Let’s pick out a better one, shall we?
- God Bless America
- Ehhhhh
- It’s better, but not great
- Definitely an improvement over our current one melodically (let’s keep it simple, okay?) but our revolution will not be gentle, let’s do even more
- Also you will always have a ton of kids and maybe adults singing from the mountains, to the prairies, to the oceans, white with snow
- Yes I know it’s foam, not snow, but I heard “white” and extrapolated
- Yes “maybe adults” means me, yes, I do this, okay, shut up
- Also you will always have a ton of kids and maybe adults singing from the mountains, to the prairies, to the oceans, white with snow
- Ehhhhh
- This Land Is Your Land
- TLIYL can hang, it’s got some pep, it’s good for the kiddies
- This land was made for you and me!
- Like, don’t think about it too much because then you start getting into “okay but Alaska and Hawaii”
- And then you also start getting into “ooohhhhhhkay unless you’re Native this land was perrrrhaps not made for you and me”
- Okay wait maybe this song is out
- And then you also start getting into “ooohhhhhhkay unless you’re Native this land was perrrrhaps not made for you and me”
- TLIYL can hang, it’s got some pep, it’s good for the kiddies
- My Country Tis of Thee
- Somewhere England is like I THINK NOT
- Also a better option, it’s got a sweet little melody which is pretty easy
- Downside is after the third line everyone is like “okay are we…oh, not yet? How about nowOHNO THEY WENT ALREADY LAAAAAND WHEEEEEERE OUUUUURRRR” and it’s a bit of a mess
- Also, of course, someone will be like “we did not say eff you to King George to make people confused at the Olympics when they play our anthem MURRICA”

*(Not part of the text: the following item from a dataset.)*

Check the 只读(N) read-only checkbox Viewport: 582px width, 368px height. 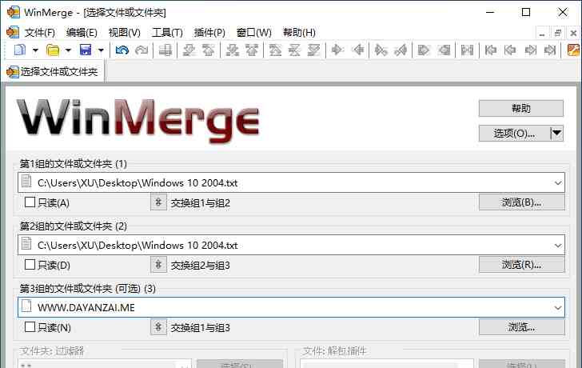pyautogui.click(x=30, y=327)
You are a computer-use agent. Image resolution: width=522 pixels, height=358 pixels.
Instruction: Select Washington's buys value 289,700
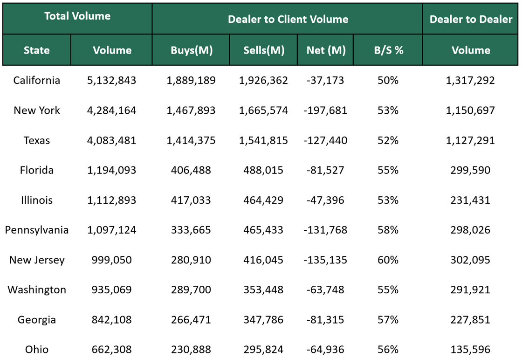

- This one wouldn’t work for me either because I’d be singing the Eddie Izzard version
- God attack the Queen
- Send big dogs after her
- That bite her bum
- Send big dogs after her
- God attack the Queen
- Battle Hymn of the Republic
- Okay, I *like* this song, fight me
- It is jaunty and clips along at a nice pace and yes okay it is like DESTROY YOUR ENEMIES but in a happy kinda march-y way?
- “He is trampling out the vintage where the grapes of wrath are stored” is punk rock and I will die on this hill a little
- It is jaunty and clips along at a nice pace and yes okay it is like DESTROY YOUR ENEMIES but in a happy kinda march-y way?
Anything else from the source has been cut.